[Source data start]

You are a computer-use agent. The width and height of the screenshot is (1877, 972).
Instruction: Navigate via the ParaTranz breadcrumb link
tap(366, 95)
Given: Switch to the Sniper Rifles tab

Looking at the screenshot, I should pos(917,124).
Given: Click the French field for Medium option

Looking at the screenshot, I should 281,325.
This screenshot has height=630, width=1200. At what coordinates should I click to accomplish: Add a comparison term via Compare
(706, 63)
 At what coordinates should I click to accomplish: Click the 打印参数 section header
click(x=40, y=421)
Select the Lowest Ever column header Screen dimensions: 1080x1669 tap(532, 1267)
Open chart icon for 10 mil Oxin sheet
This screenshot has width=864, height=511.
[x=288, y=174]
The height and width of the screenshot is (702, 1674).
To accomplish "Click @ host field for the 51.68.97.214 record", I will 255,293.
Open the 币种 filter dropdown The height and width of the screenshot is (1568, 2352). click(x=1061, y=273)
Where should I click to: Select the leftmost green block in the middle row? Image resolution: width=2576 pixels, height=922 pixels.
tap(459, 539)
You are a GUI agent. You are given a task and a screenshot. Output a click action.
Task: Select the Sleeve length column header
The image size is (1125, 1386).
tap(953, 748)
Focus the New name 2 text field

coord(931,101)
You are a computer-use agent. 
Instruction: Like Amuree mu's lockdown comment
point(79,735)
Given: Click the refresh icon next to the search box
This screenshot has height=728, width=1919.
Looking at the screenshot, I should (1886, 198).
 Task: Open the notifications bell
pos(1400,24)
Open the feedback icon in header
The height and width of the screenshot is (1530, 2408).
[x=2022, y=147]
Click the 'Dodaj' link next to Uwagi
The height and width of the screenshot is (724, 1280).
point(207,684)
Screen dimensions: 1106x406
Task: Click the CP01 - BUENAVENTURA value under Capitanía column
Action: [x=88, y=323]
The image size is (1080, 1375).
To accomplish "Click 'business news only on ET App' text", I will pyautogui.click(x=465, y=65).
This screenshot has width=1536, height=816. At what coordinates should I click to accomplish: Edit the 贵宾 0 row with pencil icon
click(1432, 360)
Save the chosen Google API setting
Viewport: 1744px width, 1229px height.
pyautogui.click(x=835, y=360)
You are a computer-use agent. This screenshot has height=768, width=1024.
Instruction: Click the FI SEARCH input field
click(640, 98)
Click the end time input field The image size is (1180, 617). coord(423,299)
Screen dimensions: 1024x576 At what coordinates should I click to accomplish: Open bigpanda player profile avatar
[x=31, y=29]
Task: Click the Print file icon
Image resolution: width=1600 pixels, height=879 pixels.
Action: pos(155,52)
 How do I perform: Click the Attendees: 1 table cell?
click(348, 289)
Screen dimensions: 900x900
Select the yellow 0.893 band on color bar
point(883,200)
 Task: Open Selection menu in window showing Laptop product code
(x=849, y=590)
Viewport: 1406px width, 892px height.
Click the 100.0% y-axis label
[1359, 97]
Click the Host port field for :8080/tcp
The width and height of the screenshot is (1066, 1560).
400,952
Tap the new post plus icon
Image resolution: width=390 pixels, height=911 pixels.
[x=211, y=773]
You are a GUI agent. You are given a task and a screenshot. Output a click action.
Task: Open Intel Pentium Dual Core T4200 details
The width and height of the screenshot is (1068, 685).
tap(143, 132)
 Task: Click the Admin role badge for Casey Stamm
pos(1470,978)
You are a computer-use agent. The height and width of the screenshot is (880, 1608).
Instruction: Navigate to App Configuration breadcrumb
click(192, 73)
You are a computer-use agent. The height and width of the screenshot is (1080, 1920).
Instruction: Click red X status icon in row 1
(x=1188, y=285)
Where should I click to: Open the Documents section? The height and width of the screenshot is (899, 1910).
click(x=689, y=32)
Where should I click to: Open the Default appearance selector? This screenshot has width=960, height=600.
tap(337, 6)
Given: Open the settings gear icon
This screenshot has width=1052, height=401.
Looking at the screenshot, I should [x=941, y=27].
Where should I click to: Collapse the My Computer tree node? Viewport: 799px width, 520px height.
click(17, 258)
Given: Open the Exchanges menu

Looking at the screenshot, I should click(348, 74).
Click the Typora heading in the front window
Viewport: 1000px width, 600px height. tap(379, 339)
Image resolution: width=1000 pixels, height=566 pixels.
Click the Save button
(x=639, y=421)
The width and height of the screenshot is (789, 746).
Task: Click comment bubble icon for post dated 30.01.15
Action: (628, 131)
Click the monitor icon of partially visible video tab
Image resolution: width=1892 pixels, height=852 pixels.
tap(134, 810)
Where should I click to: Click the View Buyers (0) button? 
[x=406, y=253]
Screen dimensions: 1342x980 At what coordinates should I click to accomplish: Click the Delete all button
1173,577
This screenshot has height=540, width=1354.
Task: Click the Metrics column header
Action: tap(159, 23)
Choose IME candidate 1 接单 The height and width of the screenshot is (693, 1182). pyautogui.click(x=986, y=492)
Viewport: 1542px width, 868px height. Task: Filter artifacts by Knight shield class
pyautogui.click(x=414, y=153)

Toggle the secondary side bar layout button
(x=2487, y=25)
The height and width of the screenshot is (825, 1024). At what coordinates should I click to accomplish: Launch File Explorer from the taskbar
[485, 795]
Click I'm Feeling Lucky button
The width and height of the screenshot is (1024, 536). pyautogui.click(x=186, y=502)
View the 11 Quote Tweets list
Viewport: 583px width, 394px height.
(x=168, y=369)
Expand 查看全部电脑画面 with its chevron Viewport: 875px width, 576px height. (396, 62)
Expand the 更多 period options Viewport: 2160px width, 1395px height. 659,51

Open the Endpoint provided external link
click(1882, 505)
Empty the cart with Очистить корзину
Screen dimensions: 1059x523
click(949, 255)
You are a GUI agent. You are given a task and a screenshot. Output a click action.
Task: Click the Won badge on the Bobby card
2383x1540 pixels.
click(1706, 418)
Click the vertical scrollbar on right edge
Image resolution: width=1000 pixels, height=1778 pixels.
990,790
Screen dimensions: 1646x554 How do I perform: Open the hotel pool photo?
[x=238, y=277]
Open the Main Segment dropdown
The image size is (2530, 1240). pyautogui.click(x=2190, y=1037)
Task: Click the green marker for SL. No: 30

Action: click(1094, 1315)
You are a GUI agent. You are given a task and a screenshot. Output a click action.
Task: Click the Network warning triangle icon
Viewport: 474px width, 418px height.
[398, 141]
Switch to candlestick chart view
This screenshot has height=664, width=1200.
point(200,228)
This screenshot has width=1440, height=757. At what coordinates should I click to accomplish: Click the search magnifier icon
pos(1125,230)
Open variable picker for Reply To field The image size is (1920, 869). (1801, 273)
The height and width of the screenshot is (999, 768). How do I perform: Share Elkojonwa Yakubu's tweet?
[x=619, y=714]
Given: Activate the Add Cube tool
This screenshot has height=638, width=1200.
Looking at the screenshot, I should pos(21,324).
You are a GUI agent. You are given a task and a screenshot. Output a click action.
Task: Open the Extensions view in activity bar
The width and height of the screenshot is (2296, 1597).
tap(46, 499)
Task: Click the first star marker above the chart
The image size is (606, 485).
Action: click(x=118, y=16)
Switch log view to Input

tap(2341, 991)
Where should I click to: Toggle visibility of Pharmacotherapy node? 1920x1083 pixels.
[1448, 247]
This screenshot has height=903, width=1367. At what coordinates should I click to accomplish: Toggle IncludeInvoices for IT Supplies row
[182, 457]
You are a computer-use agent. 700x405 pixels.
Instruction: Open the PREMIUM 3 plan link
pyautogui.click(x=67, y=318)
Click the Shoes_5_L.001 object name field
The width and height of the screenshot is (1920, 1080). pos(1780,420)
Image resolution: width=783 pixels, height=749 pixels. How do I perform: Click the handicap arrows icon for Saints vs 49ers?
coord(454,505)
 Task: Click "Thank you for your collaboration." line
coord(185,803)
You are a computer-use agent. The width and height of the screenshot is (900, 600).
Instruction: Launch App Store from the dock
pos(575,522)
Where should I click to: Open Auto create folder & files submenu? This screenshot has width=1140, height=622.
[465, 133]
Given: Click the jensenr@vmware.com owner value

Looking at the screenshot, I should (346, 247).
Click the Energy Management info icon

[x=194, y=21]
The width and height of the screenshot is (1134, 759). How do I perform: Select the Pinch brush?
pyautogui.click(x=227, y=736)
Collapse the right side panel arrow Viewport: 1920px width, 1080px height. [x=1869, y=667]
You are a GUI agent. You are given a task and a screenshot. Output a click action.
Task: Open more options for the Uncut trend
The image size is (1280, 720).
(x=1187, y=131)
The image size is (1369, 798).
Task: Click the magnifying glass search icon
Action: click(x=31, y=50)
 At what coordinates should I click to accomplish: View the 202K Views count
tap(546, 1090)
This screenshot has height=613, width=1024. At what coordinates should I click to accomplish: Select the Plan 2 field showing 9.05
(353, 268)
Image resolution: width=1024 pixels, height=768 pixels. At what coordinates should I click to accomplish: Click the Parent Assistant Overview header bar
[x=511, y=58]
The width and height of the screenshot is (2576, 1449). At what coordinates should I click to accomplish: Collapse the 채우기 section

[Source data end]

Quote verbatim the lines from the one containing "Task: Open the notifications bell" through the one containing "(x=849, y=590)", including both.

 Task: Open the notifications bell
pos(1400,24)
Open the feedback icon in header
The height and width of the screenshot is (1530, 2408).
[x=2022, y=147]
Click the 'Dodaj' link next to Uwagi
The height and width of the screenshot is (724, 1280).
point(207,684)
Screen dimensions: 1106x406
Task: Click the CP01 - BUENAVENTURA value under Capitanía column
Action: [x=88, y=323]
The image size is (1080, 1375).
To accomplish "Click 'business news only on ET App' text", I will pyautogui.click(x=465, y=65).
This screenshot has width=1536, height=816. At what coordinates should I click to accomplish: Edit the 贵宾 0 row with pencil icon
click(1432, 360)
Save the chosen Google API setting
Viewport: 1744px width, 1229px height.
pyautogui.click(x=835, y=360)
You are a computer-use agent. This screenshot has height=768, width=1024.
Instruction: Click the FI SEARCH input field
click(640, 98)
Click the end time input field The image size is (1180, 617). coord(423,299)
Screen dimensions: 1024x576 At what coordinates should I click to accomplish: Open bigpanda player profile avatar
[x=31, y=29]
Task: Click the Print file icon
Image resolution: width=1600 pixels, height=879 pixels.
Action: pos(155,52)
 How do I perform: Click the Attendees: 1 table cell?
click(348, 289)
Screen dimensions: 900x900
Select the yellow 0.893 band on color bar
point(883,200)
 Task: Open Selection menu in window showing Laptop product code
(x=849, y=590)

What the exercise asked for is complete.